The most serious and potentially life-threatening complication of immune thrombocytopenic purpura (ITP) is intracranial hemorrhage (ICH), or bleeding within the skull. While rare, occurring in less than 1% of adult and pediatric cases, it represents the leading cause of death related to ITP.
What Makes Intracranial Hemorrhage So Dangerous in ITP?
In ITP, the immune system mistakenly destroys platelets, which are crucial for blood clotting. When platelet counts drop extremely low, the risk of spontaneous, uncontrolled bleeding increases. Intracranial hemorrhage is particularly catastrophic because bleeding into the confined space of the skull puts direct pressure on the brain tissue, leading to rapid neurological damage or death.
What Are the Risk Factors for Severe Bleeding in ITP?
Not every patient with low platelets experiences major bleeding. Key risk factors that increase the likelihood of serious complications like ICH include:
- Sustained, severely low platelet counts (often below 10,000 to 20,000 per microliter).
- A history of previous significant bleeding episodes (e.g., mucosal bleeding).
- Older age, particularly in patients over 60.
- Comorbid conditions like hypertension or use of anticoagulant/antiplatelet drugs.
- Head trauma, even if minor.
What Are the Warning Signs of Intracranial Hemorrhage?
Recognizing potential symptoms is critical and requires immediate emergency medical attention. These signs include:
- Sudden, severe headache ("the worst headache of my life").
- Neurological changes like confusion, drowsiness, or loss of consciousness.
- New visual disturbances, dizziness, or loss of balance.
- Nausea and vomiting.
- Seizures or weakness/numbness on one side of the body.
How is the Risk of Serious Bleeding Managed in ITP?
The primary goal of ITP treatment is to raise the platelet count to a hemostatically safe level to prevent major bleeding. Treatment strategies are tiered based on platelet count and bleeding symptoms:
| Scenario | Typical Treatment Approach |
|---|---|
| Newly diagnosed or first-line therapy | Corticosteroids (e.g., prednisone), intravenous immunoglobulin (IVIG), anti-D immunoglobulin. |
| Chronic or refractory ITP (second-line) | Thrombopoietin receptor agonists (TPO-RAs) (e.g., romiplostim, eltrombopag), rituximab, splenectomy. |
| Emergency treatment for life-threatening bleed | Urgent combination of IVIG, high-dose steroids, platelet transfusions, and TPO-RAs. |
How Does ITP Severity and Bleeding Risk Compare?

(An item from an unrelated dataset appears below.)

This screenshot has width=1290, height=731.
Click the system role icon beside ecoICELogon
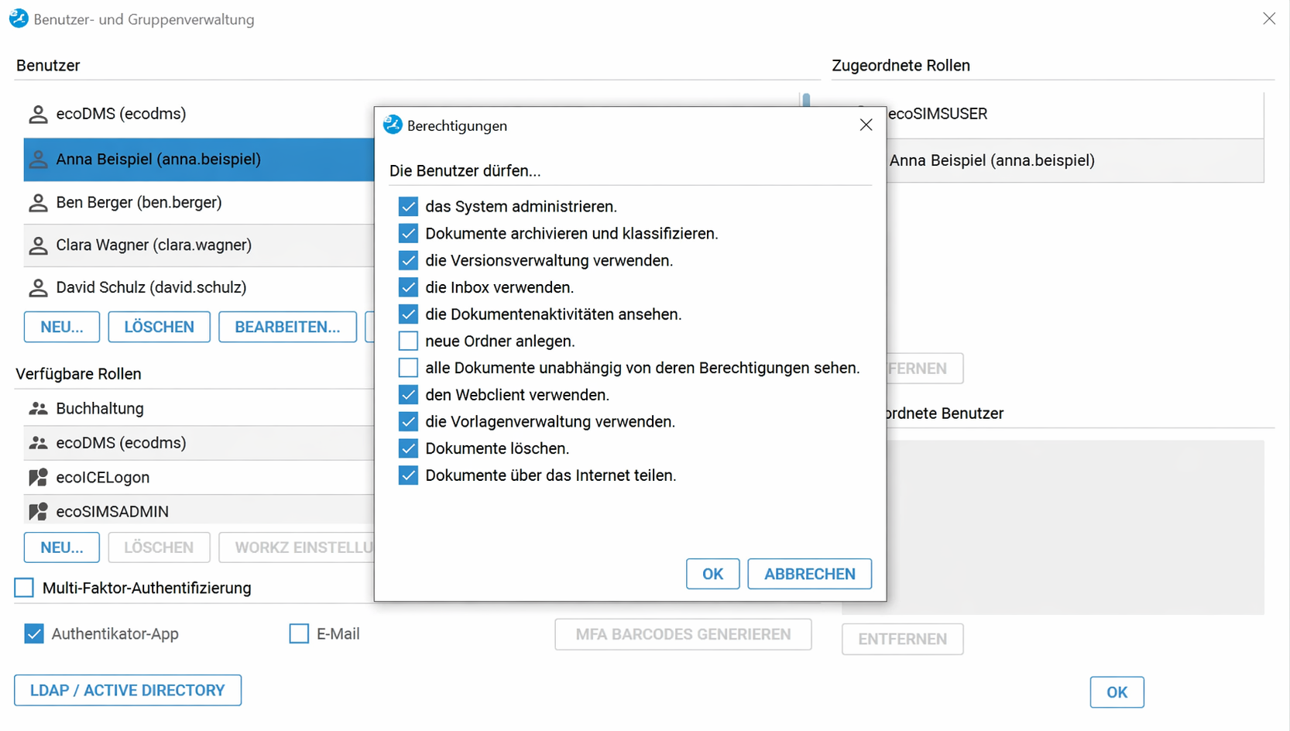point(38,478)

It's important to contextualize the risk of ICH within the broader spectrum of ITP. Most patients experience less severe but more common bleeding manifestations.
- Severe/Life-Threatening Bleeding: Intracranial, major gastrointestinal, or retroperitoneal hemorrhage. This is rare but drives urgent treatment decisions.
- Moderate Bleeding: Symptomatic mucosal bleeding (e.g., epistaxis, gum bleeding, menorrhagia) that may require intervention.
- Mild Bleeding: Skin manifestations like petechiae (pinpoint red spots) and purpura (bruises), which are common but not immediately dangerous.